No importa cuántas veces haya dicho adiós. Lo que recuerdo de mis encuentros con Eduardo Laborda son esos saludos con los que me abrió el mundo de la pintura a otra dimensión. A sus cinco décadas dedicado al arte del pincel dice que lo deja.

     Al menos, en Zaragoza, porque tiene previsto exponer, para dentro de cinco, seis o siete años, en Madrid y Barcelona. Y su obra de despedida, en la ciudad que le vio nacer, fue la restrospectiva que a finales de 2013 inundó las paredes de la Lonja zaragozana, una muestra que reunió a casi sesenta y cinco mil visitantes, todo un récord de afluencia, un dato histórico, y que le ha valido para ganar el más relevante premio anual de la asociación aragonesa de críticos de las artes.
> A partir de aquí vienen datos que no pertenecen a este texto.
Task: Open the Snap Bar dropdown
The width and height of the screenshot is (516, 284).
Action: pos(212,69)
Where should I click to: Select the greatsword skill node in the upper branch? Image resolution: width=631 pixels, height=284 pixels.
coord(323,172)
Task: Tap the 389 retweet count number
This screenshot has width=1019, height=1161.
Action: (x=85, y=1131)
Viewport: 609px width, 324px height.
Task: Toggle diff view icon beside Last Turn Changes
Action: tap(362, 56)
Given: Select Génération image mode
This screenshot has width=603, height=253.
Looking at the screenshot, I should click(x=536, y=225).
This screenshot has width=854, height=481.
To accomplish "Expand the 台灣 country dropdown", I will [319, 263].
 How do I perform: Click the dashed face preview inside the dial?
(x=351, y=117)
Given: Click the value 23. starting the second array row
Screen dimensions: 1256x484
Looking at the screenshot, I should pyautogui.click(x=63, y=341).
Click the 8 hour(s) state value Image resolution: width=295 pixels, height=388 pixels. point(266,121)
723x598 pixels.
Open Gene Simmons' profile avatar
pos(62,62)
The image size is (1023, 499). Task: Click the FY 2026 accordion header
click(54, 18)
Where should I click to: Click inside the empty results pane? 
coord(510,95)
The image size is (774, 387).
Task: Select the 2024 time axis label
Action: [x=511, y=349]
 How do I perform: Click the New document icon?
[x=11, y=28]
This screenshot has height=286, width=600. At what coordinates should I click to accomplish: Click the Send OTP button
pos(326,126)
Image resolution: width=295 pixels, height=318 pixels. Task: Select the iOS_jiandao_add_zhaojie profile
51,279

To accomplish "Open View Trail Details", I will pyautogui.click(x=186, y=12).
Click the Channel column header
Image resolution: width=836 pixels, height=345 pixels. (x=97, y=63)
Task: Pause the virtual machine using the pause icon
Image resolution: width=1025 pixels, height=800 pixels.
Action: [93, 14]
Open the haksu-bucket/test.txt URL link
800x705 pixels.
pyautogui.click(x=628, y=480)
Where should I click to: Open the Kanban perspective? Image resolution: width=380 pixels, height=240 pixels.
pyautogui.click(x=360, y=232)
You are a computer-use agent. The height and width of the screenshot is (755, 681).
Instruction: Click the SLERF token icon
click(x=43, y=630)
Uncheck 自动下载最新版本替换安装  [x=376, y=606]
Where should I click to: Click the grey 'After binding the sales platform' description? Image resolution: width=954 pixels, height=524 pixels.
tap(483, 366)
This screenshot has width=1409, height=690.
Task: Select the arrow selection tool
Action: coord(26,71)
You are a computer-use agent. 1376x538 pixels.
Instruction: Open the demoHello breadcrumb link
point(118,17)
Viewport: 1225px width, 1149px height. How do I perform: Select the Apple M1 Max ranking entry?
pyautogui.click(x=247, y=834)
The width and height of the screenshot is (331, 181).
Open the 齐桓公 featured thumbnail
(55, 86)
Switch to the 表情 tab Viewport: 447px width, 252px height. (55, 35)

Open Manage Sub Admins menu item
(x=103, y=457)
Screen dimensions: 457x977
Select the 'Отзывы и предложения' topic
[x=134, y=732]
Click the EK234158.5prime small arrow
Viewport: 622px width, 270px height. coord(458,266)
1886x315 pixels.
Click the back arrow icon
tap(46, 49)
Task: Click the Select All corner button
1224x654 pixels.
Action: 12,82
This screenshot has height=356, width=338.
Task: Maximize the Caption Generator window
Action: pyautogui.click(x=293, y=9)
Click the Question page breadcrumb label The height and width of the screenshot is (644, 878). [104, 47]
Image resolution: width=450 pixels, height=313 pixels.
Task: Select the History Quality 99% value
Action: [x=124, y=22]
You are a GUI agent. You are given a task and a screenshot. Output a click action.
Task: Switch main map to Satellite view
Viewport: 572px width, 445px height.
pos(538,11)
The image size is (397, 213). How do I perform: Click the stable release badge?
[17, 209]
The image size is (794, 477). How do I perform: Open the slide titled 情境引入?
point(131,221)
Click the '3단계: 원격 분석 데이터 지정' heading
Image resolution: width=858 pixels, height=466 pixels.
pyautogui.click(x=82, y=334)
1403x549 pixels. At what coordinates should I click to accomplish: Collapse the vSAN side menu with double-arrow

      Un premio que recibe en su querida Zaragoza, después de ser galardonado a lo largo y ancho de la geografía española. Vean, si no, desocupados lectores: Tarragona, Jaén, Madrid, León, Ciudad Real, Mallorca, Pontevedra, Logroño, Alicante, Oviedo, Teruel, Valladolid, Castellón, Segovia, Almería, Valencia, Sevilla, Guadalajara, Murcia, Burgos, Cádiz… Impresionante. Su obra lo merece. Una obra, en efecto, sugestiva y llena de imaginación, en la que el pintor, a través de la idea del paso del tiempo y sus efectos sobre el hombre y las cosas por él hechas, transforma la realidad a partir de la descontextualización espacial de objetos, de arquitecturas y estatuas, de artilugios mecánicos, de frutas y esqueletos animales, reales o fantásticos, y de su reelaboración atendiendo a un discurso conceptual que subyace en ellos y que los llena de significado. Un placer.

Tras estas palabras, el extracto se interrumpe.